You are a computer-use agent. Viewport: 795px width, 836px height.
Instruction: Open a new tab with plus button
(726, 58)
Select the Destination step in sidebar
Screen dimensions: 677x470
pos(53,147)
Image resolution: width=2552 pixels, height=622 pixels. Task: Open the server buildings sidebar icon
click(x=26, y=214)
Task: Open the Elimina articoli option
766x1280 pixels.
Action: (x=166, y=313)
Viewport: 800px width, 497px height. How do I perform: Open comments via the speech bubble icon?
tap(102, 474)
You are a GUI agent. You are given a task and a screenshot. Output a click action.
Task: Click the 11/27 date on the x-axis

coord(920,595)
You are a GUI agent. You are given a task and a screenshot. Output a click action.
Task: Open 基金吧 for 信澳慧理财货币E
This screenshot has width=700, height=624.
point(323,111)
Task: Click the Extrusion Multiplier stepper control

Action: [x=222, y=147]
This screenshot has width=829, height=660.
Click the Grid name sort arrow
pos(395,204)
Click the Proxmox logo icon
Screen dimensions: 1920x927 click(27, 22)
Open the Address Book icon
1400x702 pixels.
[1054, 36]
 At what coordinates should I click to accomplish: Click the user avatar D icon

#### [Task objective]
Retype each line of the listing exactly as it was given above.

#### [Your solution]
You are a computer-use agent. Viewport: 795px width, 836px height.
Instruction: Open a new tab with plus button
(726, 58)
Select the Destination step in sidebar
Screen dimensions: 677x470
pos(53,147)
Image resolution: width=2552 pixels, height=622 pixels. Task: Open the server buildings sidebar icon
click(x=26, y=214)
Task: Open the Elimina articoli option
766x1280 pixels.
Action: (x=166, y=313)
Viewport: 800px width, 497px height. How do I perform: Open comments via the speech bubble icon?
tap(102, 474)
You are a GUI agent. You are given a task and a screenshot. Output a click action.
Task: Click the 11/27 date on the x-axis

coord(920,595)
You are a GUI agent. You are given a task and a screenshot. Output a click action.
Task: Open 基金吧 for 信澳慧理财货币E
This screenshot has width=700, height=624.
point(323,111)
Task: Click the Extrusion Multiplier stepper control

Action: [x=222, y=147]
This screenshot has width=829, height=660.
Click the Grid name sort arrow
pos(395,204)
Click the Proxmox logo icon
Screen dimensions: 1920x927 click(27, 22)
Open the Address Book icon
1400x702 pixels.
[1054, 36]
 At what coordinates should I click to accomplish: Click the user avatar D icon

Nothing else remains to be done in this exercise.